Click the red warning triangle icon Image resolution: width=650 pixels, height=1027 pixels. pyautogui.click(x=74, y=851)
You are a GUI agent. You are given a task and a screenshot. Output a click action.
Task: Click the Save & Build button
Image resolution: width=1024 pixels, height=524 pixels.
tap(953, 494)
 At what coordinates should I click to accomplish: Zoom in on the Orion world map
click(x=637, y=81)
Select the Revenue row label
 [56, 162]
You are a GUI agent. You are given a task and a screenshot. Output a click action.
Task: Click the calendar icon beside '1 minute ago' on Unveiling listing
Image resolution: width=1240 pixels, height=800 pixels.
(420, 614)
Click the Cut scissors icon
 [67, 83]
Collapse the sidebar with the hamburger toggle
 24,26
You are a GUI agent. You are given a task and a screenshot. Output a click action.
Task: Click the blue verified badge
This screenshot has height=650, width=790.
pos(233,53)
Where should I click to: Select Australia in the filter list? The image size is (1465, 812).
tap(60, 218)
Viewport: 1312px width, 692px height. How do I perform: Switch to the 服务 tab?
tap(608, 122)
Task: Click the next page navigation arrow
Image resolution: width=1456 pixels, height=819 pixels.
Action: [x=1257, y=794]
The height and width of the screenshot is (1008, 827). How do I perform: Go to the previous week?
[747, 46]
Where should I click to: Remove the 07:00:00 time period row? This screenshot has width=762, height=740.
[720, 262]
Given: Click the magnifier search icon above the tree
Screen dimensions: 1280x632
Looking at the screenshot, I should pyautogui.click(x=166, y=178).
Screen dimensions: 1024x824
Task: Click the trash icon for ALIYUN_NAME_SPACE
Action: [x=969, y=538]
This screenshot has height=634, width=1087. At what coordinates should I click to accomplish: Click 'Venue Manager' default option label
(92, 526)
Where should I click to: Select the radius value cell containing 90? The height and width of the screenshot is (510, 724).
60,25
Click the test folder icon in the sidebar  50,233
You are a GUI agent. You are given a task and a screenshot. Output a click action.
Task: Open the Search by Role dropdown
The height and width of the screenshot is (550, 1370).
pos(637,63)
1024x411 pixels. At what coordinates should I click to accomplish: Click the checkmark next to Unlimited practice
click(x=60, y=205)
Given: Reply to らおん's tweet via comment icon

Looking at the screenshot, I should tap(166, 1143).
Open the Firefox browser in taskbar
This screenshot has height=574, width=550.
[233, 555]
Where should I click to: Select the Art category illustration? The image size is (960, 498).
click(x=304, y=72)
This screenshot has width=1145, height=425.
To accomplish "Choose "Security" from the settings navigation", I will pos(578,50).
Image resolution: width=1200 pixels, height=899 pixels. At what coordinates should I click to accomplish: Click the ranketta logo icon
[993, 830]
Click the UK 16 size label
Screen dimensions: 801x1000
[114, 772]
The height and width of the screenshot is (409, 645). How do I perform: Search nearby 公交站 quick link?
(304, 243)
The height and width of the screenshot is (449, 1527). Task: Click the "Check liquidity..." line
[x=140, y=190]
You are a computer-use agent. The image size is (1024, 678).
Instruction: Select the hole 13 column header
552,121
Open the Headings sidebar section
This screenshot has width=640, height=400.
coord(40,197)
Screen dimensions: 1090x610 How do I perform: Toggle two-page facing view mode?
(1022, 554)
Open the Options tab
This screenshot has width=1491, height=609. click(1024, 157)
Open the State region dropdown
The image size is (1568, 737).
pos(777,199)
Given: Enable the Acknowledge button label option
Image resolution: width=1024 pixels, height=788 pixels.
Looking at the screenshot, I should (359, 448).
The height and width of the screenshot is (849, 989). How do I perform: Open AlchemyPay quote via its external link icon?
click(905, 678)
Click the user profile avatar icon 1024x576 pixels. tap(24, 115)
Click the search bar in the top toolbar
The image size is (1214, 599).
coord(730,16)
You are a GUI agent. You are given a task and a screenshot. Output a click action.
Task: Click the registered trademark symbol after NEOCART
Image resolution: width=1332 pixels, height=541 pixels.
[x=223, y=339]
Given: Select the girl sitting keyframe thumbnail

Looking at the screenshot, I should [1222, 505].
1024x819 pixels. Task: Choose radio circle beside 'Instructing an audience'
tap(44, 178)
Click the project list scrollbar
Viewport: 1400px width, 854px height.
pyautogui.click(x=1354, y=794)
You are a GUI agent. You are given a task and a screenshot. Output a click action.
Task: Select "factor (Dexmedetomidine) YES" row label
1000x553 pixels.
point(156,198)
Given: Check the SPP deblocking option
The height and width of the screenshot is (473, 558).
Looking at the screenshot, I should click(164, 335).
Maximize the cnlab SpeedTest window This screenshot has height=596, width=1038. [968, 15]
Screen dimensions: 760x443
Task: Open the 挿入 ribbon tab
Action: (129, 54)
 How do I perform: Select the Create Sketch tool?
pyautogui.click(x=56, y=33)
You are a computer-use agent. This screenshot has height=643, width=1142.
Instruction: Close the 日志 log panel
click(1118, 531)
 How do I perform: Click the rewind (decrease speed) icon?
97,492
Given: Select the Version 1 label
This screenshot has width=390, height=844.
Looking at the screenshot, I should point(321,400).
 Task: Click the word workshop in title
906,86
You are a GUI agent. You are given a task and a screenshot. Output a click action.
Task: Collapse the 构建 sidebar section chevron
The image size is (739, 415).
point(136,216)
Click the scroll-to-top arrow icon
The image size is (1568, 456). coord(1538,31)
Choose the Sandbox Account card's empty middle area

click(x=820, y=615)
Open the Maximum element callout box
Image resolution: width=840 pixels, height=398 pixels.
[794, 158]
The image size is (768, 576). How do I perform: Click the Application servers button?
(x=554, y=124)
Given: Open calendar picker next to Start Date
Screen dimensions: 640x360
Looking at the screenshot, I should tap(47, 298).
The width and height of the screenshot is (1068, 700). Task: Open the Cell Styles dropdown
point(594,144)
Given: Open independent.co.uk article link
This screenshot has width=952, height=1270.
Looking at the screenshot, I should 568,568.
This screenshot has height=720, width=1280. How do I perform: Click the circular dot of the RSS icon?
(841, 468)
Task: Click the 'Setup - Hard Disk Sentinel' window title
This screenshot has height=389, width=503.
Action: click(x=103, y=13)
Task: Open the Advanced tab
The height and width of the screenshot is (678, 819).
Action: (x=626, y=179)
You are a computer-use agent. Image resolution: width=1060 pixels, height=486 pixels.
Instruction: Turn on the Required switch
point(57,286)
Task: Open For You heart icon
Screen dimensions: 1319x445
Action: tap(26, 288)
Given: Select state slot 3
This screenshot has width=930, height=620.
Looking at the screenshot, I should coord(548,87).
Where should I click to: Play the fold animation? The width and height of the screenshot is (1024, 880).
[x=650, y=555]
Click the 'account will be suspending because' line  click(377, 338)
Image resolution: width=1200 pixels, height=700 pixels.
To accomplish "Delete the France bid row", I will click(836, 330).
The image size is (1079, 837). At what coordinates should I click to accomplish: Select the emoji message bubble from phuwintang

*-*-*

▶ [Action item]: Retype all the records above without changing a word.

▶ [Result for this exercise]:
Click the red warning triangle icon Image resolution: width=650 pixels, height=1027 pixels. pyautogui.click(x=74, y=851)
You are a GUI agent. You are given a task and a screenshot. Output a click action.
Task: Click the Save & Build button
Image resolution: width=1024 pixels, height=524 pixels.
tap(953, 494)
 At what coordinates should I click to accomplish: Zoom in on the Orion world map
click(x=637, y=81)
Select the Revenue row label
 [56, 162]
You are a GUI agent. You are given a task and a screenshot. Output a click action.
Task: Click the calendar icon beside '1 minute ago' on Unveiling listing
Image resolution: width=1240 pixels, height=800 pixels.
(420, 614)
Click the Cut scissors icon
 [67, 83]
Collapse the sidebar with the hamburger toggle
 24,26
You are a GUI agent. You are given a task and a screenshot. Output a click action.
Task: Click the blue verified badge
This screenshot has height=650, width=790.
pos(233,53)
Where should I click to: Select Australia in the filter list? The image size is (1465, 812).
tap(60, 218)
Viewport: 1312px width, 692px height. How do I perform: Switch to the 服务 tab?
tap(608, 122)
Task: Click the next page navigation arrow
Image resolution: width=1456 pixels, height=819 pixels.
Action: [x=1257, y=794]
The height and width of the screenshot is (1008, 827). How do I perform: Go to the previous week?
[747, 46]
Where should I click to: Remove the 07:00:00 time period row? This screenshot has width=762, height=740.
[720, 262]
Given: Click the magnifier search icon above the tree
Screen dimensions: 1280x632
Looking at the screenshot, I should pyautogui.click(x=166, y=178).
Screen dimensions: 1024x824
Task: Click the trash icon for ALIYUN_NAME_SPACE
Action: [x=969, y=538]
This screenshot has height=634, width=1087. At what coordinates should I click to accomplish: Click 'Venue Manager' default option label
(92, 526)
Where should I click to: Select the radius value cell containing 90? The height and width of the screenshot is (510, 724).
60,25
Click the test folder icon in the sidebar  50,233
You are a GUI agent. You are given a task and a screenshot. Output a click action.
Task: Open the Search by Role dropdown
The height and width of the screenshot is (550, 1370).
pos(637,63)
1024x411 pixels. At what coordinates should I click to accomplish: Click the checkmark next to Unlimited practice
click(x=60, y=205)
Given: Reply to らおん's tweet via comment icon

Looking at the screenshot, I should tap(166, 1143).
Open the Firefox browser in taskbar
This screenshot has height=574, width=550.
[233, 555]
Where should I click to: Select the Art category illustration? The image size is (960, 498).
click(x=304, y=72)
This screenshot has width=1145, height=425.
To accomplish "Choose "Security" from the settings navigation", I will pos(578,50).
Image resolution: width=1200 pixels, height=899 pixels. At what coordinates should I click to accomplish: Click the ranketta logo icon
[993, 830]
Click the UK 16 size label
Screen dimensions: 801x1000
[114, 772]
The height and width of the screenshot is (409, 645). How do I perform: Search nearby 公交站 quick link?
(304, 243)
The height and width of the screenshot is (449, 1527). Task: Click the "Check liquidity..." line
[x=140, y=190]
You are a computer-use agent. The image size is (1024, 678).
Instruction: Select the hole 13 column header
552,121
Open the Headings sidebar section
This screenshot has width=640, height=400.
coord(40,197)
Screen dimensions: 1090x610 How do I perform: Toggle two-page facing view mode?
(1022, 554)
Open the Options tab
This screenshot has width=1491, height=609. click(1024, 157)
Open the State region dropdown
The image size is (1568, 737).
pos(777,199)
Given: Enable the Acknowledge button label option
Image resolution: width=1024 pixels, height=788 pixels.
Looking at the screenshot, I should (359, 448).
The height and width of the screenshot is (849, 989). How do I perform: Open AlchemyPay quote via its external link icon?
click(905, 678)
Click the user profile avatar icon 1024x576 pixels. tap(24, 115)
Click the search bar in the top toolbar
The image size is (1214, 599).
coord(730,16)
You are a GUI agent. You are given a task and a screenshot. Output a click action.
Task: Click the registered trademark symbol after NEOCART
Image resolution: width=1332 pixels, height=541 pixels.
[x=223, y=339]
Given: Select the girl sitting keyframe thumbnail

Looking at the screenshot, I should [1222, 505].
1024x819 pixels. Task: Choose radio circle beside 'Instructing an audience'
tap(44, 178)
Click the project list scrollbar
Viewport: 1400px width, 854px height.
pyautogui.click(x=1354, y=794)
You are a GUI agent. You are given a task and a screenshot. Output a click action.
Task: Select "factor (Dexmedetomidine) YES" row label
1000x553 pixels.
point(156,198)
Given: Check the SPP deblocking option
The height and width of the screenshot is (473, 558).
Looking at the screenshot, I should click(164, 335).
Maximize the cnlab SpeedTest window This screenshot has height=596, width=1038. [968, 15]
Screen dimensions: 760x443
Task: Open the 挿入 ribbon tab
Action: (129, 54)
 How do I perform: Select the Create Sketch tool?
pyautogui.click(x=56, y=33)
You are a computer-use agent. This screenshot has height=643, width=1142.
Instruction: Close the 日志 log panel
click(1118, 531)
 How do I perform: Click the rewind (decrease speed) icon?
97,492
Given: Select the Version 1 label
This screenshot has width=390, height=844.
Looking at the screenshot, I should point(321,400).
 Task: Click the word workshop in title
906,86
You are a GUI agent. You are given a task and a screenshot. Output a click action.
Task: Collapse the 构建 sidebar section chevron
The image size is (739, 415).
point(136,216)
Click the scroll-to-top arrow icon
The image size is (1568, 456). coord(1538,31)
Choose the Sandbox Account card's empty middle area

click(x=820, y=615)
Open the Maximum element callout box
Image resolution: width=840 pixels, height=398 pixels.
[794, 158]
The image size is (768, 576). How do I perform: Click the Application servers button?
(x=554, y=124)
Given: Open calendar picker next to Start Date
Screen dimensions: 640x360
Looking at the screenshot, I should tap(47, 298).
The width and height of the screenshot is (1068, 700). Task: Open the Cell Styles dropdown
point(594,144)
Given: Open independent.co.uk article link
This screenshot has width=952, height=1270.
Looking at the screenshot, I should 568,568.
This screenshot has height=720, width=1280. How do I perform: Click the circular dot of the RSS icon?
(841, 468)
Task: Click the 'Setup - Hard Disk Sentinel' window title
This screenshot has height=389, width=503.
Action: click(x=103, y=13)
Task: Open the Advanced tab
The height and width of the screenshot is (678, 819).
Action: (x=626, y=179)
You are a computer-use agent. Image resolution: width=1060 pixels, height=486 pixels.
Instruction: Turn on the Required switch
point(57,286)
Task: Open For You heart icon
Screen dimensions: 1319x445
Action: tap(26, 288)
Given: Select state slot 3
This screenshot has width=930, height=620.
Looking at the screenshot, I should coord(548,87).
Where should I click to: Play the fold animation? The width and height of the screenshot is (1024, 880).
[x=650, y=555]
Click the 'account will be suspending because' line  click(377, 338)
Image resolution: width=1200 pixels, height=700 pixels.
To accomplish "Delete the France bid row", I will click(836, 330).
The image size is (1079, 837). At what coordinates should I click to accomplish: Select the emoji message bubble from phuwintang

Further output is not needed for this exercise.